There's also the politically dicey proposition of taking away benefits from the newly insured. Nearly 15 million individuals have signed up for coverage through the exchanges or enrolled in Medicaid under provisions of the Patient Protection and Affordable Care Act.
But Republicans will likely at least make a token effort to repeal the law in its entirety since so many candidates promised to do so on the campaign trail. If that fails, most political observers expect them to try and pick off unpopular provisions of the bill such as the individual and employer mandates and the medical device tax.
Republicans will also wield gavels, giving them the ability to lead investigations and hearings about implementation of the ACA. Sen. Orrin Hatch (R-Utah) is expected to chair the powerful Committee on Finance, and Sen. Lamar Alexander (R-Tenn.) is poised to chair the Committee on Health, Education, Labor and Pensions.

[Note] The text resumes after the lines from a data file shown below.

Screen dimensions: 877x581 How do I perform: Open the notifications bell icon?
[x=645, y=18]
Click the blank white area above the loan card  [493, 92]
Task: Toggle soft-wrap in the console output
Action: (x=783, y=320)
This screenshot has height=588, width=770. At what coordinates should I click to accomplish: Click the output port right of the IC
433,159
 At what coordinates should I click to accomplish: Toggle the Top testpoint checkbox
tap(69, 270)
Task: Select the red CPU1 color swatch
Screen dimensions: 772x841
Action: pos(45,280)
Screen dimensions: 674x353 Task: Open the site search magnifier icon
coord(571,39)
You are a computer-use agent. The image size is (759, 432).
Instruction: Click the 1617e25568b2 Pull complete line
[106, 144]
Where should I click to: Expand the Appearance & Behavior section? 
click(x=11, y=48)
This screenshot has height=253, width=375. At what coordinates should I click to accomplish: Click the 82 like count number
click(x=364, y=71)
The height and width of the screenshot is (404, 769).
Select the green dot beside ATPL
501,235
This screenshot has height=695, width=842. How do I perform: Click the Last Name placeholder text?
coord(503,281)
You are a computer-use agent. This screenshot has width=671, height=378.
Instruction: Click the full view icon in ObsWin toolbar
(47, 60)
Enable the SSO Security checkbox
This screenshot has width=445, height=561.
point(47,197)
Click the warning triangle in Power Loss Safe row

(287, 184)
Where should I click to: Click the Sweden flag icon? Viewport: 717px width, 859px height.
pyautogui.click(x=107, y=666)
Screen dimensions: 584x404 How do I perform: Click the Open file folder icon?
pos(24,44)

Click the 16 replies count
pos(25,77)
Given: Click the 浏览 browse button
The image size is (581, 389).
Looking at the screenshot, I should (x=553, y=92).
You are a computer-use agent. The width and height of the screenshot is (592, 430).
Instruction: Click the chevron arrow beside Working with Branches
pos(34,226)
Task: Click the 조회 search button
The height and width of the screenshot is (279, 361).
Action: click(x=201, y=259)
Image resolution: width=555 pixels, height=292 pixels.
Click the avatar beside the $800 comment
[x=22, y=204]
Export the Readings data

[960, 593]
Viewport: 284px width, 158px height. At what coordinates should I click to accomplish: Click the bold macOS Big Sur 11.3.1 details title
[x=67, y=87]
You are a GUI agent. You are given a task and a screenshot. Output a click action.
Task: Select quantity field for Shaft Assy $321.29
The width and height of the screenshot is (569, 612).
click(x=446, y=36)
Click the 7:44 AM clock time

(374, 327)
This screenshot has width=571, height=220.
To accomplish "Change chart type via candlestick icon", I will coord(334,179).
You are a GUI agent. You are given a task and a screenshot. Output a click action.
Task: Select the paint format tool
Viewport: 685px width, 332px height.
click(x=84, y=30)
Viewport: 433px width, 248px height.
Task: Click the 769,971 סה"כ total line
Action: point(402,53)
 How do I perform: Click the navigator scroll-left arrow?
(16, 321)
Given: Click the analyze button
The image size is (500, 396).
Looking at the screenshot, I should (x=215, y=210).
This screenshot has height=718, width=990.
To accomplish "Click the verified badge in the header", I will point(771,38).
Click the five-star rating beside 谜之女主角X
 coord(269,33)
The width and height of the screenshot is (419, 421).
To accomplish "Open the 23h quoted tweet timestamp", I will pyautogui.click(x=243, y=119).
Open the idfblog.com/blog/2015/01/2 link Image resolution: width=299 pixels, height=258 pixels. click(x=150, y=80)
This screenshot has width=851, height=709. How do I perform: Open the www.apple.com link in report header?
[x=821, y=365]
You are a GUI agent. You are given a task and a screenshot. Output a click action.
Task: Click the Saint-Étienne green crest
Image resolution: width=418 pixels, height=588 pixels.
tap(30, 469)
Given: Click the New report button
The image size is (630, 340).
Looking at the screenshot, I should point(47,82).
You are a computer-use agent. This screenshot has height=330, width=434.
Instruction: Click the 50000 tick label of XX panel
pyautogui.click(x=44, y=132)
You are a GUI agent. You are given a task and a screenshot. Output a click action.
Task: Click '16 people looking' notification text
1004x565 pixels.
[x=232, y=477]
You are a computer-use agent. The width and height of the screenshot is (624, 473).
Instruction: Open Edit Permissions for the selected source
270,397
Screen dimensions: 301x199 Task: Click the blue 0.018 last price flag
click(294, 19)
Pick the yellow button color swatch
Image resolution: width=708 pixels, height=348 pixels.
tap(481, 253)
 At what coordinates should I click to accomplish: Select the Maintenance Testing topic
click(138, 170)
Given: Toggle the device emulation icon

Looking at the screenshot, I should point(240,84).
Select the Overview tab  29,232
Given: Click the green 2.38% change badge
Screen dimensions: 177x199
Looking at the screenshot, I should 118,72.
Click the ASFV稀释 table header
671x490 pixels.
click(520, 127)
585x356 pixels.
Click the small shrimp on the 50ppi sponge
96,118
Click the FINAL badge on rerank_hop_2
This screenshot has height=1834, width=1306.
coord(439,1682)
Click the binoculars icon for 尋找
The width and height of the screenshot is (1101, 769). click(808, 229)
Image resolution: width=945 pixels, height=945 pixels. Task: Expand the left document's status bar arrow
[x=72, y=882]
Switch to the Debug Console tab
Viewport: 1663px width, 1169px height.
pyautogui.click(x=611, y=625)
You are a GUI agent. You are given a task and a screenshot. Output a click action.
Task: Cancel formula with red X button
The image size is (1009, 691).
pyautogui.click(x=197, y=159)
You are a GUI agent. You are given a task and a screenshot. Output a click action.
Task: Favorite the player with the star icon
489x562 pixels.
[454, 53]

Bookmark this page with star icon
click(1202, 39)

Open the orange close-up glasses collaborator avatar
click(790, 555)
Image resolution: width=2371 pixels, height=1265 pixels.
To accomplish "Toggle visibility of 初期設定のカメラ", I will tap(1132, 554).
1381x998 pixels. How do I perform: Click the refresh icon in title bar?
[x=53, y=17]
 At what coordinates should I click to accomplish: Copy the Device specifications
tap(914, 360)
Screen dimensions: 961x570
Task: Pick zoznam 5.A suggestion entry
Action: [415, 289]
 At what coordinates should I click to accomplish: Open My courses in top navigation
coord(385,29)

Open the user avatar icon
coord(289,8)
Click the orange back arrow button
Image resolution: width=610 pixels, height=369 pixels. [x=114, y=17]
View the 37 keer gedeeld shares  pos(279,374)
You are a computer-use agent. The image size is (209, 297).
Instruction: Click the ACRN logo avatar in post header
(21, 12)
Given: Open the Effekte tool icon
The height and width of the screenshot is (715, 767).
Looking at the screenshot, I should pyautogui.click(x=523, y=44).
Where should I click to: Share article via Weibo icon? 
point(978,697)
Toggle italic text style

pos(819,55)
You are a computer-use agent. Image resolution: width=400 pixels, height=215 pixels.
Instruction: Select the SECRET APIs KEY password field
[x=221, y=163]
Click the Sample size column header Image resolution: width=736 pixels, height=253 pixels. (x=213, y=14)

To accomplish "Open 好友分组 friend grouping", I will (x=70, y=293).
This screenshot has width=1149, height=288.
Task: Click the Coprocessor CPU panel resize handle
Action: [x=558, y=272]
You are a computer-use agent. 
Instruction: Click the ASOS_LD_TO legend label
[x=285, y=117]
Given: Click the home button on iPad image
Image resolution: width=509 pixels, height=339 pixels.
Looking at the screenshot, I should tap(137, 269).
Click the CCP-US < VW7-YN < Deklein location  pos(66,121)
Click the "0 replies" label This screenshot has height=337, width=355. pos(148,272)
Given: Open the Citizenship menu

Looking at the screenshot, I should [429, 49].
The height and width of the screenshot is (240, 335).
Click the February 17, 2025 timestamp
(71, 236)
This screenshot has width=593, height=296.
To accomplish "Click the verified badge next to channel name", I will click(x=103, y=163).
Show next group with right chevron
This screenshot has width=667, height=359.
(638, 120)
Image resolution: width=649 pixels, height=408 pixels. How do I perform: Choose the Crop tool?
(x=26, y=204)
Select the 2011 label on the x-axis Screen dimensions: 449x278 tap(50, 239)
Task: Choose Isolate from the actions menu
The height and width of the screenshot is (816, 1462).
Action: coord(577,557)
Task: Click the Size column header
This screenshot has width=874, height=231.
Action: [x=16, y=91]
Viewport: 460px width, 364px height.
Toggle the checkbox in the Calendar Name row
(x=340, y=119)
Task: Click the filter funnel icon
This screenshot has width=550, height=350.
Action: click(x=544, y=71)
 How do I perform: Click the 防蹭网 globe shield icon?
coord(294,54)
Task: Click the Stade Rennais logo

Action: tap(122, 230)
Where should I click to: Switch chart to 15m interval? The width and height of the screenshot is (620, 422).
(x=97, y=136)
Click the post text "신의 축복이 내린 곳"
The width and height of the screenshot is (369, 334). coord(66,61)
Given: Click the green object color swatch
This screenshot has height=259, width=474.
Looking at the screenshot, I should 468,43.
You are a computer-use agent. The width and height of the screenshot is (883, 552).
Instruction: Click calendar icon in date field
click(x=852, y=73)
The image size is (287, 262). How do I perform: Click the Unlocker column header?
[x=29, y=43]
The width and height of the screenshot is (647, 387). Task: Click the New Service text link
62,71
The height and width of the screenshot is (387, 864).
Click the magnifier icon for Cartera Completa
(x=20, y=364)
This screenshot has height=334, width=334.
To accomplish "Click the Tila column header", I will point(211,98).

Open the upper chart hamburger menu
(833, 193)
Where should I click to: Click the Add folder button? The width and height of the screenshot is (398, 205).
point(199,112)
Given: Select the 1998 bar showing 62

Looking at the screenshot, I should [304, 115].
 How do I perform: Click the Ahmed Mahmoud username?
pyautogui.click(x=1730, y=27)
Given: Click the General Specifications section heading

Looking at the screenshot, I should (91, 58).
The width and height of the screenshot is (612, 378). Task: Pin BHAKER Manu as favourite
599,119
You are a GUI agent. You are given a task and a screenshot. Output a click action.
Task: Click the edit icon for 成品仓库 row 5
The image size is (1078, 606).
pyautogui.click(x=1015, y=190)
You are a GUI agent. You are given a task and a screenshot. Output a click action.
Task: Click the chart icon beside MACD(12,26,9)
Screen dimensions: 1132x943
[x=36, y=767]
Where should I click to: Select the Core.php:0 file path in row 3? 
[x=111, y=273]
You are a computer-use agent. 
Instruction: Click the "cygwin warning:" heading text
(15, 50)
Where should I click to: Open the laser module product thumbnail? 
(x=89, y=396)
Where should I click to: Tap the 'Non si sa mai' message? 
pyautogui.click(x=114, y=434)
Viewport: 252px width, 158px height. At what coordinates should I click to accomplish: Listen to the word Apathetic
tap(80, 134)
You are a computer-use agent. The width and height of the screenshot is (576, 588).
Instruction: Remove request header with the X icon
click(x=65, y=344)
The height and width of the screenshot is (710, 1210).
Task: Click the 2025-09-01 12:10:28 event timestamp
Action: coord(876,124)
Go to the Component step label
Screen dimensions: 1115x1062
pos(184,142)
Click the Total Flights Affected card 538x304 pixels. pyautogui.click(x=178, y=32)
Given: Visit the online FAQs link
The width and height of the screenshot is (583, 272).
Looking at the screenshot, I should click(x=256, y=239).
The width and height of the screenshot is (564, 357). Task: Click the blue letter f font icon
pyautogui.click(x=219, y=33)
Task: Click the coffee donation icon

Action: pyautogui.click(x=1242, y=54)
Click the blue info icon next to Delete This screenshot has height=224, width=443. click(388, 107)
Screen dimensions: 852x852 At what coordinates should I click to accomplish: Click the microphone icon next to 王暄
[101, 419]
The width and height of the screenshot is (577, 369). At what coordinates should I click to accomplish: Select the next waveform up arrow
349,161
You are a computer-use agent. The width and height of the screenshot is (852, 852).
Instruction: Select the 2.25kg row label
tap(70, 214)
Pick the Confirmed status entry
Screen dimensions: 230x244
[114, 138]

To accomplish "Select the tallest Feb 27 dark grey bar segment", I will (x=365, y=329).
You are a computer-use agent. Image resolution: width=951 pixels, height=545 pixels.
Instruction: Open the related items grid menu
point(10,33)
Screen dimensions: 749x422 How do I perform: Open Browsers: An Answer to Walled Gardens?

The exact partisan makeup of the Senate won't be known for another month. That's because neither candidate surpassed the 50% threshold in the Louisiana Senate race. There will be a runoff between Democratic incumbent Mary Landrieu and GOP challenger Bill Cassidy on Dec. 6.
Republicans were also expanding their majority in the House late Tuesday. Four years ago, Republicans seized control of the House by picking up 63 seats, in large part owing to a backlash over passage of Obamacare.
Demonization of the law was a crucial piece of the GOP election strategy in 2014. More than 800 different televisions ads aired during the election cycle referenced Obamacare or the ACA, and almost all of them were attack ads run by Republicans, according to an analysis by the Kaiser Family Foundation. In some competitive states, including North Carolina, anti-Obamacare ads ran for more than a year leading up to Election Day.
The ACA wasn't the dominant issue of the campaign. In most polls, it ranked well behind jobs and the economy, and was clustered among a bunch of second-tier issues. But the unpopular healthcare law was emblematic of Obama's broader struggles, with his approval rating hovering just north of 40%.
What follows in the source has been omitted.